In 1868, war hero Grant was elected our 18th President and served two terms through ‘76, but he made for a better battlefield general than chief exec as Reconstruction politics fostered rampant cronyism and corruption. Lincoln’s spirit of reconciliation had died with him, lost in a haze of carpet-bagging recrimination across the South that fostered decades of Jim Crow laws. However, 1869 did chalk up two national milestones of note. The discovery in northern Minnesota of the Mesabi Iron Range opened the second American Industrial Revolution (1870-1900) by yielding a huge source of the raw material. Carrying loads to rust-belt smelters, ore lakers on Superior, Huron and Erie became the stuff of legends (e.g. Edmund Fitzgerald, RIP 1975.) The second event was the benefactor of the new steel and one of Mr. Lincoln’s pet projects, completion of the Transcontinental Railroad in May ‘69. Union Pacific track crews, dashing west from Omaha and over the Rockies, joined the Central Pacific that blasted and bored up and over the High Sierras from Sacramento when several "golden spikes" were driven into cross-ties outside Salt Lake City. One could then travel from Albany to Albany, NY to CA, in a week rather than take a month by sea from the East Coast via Panama or Nicaragua and up to San Fran. The UPRR, alive and well today, derived its name from the Union Army’s command of the Civil War; afterward the railway was engineered largely by ex-West Pointers who coaxed it into America’s first big business with component partners, oil and steel. Over the next few decades more than 150,000 additional miles of track were laid down and by 1900 four more routes linked the coasts.

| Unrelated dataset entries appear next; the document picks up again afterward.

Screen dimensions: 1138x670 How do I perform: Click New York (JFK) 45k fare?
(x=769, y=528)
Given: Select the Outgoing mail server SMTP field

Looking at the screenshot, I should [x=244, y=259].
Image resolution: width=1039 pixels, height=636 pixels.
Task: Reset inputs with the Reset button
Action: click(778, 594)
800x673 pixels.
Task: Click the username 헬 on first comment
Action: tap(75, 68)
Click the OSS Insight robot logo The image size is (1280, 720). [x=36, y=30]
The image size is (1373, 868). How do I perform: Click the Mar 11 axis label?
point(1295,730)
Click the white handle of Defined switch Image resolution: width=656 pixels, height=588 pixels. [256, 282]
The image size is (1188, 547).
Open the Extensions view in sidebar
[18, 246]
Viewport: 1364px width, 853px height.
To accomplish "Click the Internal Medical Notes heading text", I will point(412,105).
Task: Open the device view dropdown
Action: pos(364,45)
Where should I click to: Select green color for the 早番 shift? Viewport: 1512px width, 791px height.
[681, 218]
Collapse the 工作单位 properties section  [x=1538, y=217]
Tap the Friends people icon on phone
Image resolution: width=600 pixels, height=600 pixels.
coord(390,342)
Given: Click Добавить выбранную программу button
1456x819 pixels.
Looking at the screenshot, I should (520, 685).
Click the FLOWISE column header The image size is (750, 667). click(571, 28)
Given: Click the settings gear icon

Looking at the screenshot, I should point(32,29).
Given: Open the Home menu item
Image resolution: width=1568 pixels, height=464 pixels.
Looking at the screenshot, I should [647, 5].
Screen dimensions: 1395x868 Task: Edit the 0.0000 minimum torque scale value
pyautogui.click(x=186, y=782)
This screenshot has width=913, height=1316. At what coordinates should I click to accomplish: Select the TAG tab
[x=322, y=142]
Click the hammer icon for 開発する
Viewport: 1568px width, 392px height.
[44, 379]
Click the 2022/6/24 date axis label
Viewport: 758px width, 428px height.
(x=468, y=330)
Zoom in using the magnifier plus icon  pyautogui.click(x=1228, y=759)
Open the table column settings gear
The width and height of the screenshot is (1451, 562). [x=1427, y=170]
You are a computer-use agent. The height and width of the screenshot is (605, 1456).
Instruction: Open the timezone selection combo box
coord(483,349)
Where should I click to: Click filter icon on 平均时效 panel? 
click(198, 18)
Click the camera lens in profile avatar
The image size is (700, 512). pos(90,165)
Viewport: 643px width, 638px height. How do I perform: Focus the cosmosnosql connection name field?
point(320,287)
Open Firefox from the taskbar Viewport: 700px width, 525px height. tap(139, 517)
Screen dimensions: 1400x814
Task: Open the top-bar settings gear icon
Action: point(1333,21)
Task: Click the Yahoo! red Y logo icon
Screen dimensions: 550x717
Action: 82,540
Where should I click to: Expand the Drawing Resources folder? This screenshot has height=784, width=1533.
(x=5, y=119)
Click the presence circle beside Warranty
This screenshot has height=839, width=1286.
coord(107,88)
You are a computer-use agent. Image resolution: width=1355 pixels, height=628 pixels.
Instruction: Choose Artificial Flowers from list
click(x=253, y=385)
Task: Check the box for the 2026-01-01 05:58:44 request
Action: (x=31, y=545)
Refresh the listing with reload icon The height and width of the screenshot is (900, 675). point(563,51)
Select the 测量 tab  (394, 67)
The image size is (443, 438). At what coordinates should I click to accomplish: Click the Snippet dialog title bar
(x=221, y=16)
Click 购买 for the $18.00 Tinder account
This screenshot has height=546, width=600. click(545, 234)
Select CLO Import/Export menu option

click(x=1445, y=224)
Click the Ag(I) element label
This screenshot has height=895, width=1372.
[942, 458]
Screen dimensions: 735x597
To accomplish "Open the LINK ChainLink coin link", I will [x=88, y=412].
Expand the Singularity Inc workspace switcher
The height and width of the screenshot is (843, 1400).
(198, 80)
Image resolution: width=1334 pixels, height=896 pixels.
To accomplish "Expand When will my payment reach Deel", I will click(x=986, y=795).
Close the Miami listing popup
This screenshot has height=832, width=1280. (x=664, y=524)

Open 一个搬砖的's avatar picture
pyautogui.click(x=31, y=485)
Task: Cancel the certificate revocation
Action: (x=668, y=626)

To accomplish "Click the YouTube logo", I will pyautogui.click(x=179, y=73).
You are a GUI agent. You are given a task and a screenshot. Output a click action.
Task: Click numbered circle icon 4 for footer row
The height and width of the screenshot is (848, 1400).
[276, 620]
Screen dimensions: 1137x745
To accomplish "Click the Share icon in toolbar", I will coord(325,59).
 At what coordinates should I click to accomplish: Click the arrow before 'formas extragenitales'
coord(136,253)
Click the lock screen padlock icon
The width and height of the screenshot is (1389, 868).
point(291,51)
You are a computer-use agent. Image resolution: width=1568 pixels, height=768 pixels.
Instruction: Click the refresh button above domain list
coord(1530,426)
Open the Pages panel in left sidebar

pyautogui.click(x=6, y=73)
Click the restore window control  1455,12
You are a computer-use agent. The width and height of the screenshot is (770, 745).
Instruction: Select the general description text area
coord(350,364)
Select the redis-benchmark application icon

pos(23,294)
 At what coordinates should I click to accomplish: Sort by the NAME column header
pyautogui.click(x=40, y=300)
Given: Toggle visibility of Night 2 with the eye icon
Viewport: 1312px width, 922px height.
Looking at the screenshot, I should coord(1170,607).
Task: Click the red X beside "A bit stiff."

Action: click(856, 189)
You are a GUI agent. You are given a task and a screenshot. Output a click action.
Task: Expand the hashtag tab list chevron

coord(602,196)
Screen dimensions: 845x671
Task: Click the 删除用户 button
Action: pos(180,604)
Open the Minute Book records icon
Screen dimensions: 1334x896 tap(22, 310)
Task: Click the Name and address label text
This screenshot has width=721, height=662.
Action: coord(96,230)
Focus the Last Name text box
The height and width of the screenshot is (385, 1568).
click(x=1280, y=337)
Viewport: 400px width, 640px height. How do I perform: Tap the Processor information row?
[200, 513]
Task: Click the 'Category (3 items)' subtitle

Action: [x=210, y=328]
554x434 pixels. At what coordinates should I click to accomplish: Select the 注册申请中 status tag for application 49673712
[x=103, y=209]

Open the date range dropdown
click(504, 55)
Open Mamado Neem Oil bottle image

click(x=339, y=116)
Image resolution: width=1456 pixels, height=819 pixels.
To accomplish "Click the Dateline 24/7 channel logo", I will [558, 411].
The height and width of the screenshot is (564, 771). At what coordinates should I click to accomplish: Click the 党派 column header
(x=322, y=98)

In 1870 President Grant decreed for the first time Christmas Day a Federal holiday which became an annual event in a decidedly Christian nation, albeit unofficial (… as it was in the beginning, is now, and shall be forever and ever….) Through the 1870s and ‘80s America elected another string of so-so presidents: Hayes (‘77); Garfield (‘81); Arthur (also ’81, for the gunned down Garfield); Cleveland (‘85); B. Harrison (‘89, grandson of W.H.) During these years society emulated Mother England’s Victorian Age in the East while beyond the mighty Mississippi settlers on the American Frontier dealt with life on the edge, with shootouts and sheriffs standing tall, and the Indian Campaigns from Little Big Horn (1876) to Wounded Knee (‘90). By the way, the bones of George Armstrong Custer – Civil War hero yet Indian Wars goat – repose, not in a windswept Montana meadow but beneath an obelisk and the shady arbors of the USMA cemetery. By the early 1870s, the oil industry was centered in Cleveland and steel in Pittsburg, largely for the railroads. Electric subways were burrowed beneath city streets and train tubes bored under rivers and bays during the birth of modern American civil engineering. Buildings began to scrape the sky and grand RR lodges blanketed the nation. Modest ones as well like the Cambridge Hotel, a village centerpiece for well over a century with a history rich in apple pie ala mode and periodic revitalization, yet a strain to faithful owners to keep the doors open and the beer flowing.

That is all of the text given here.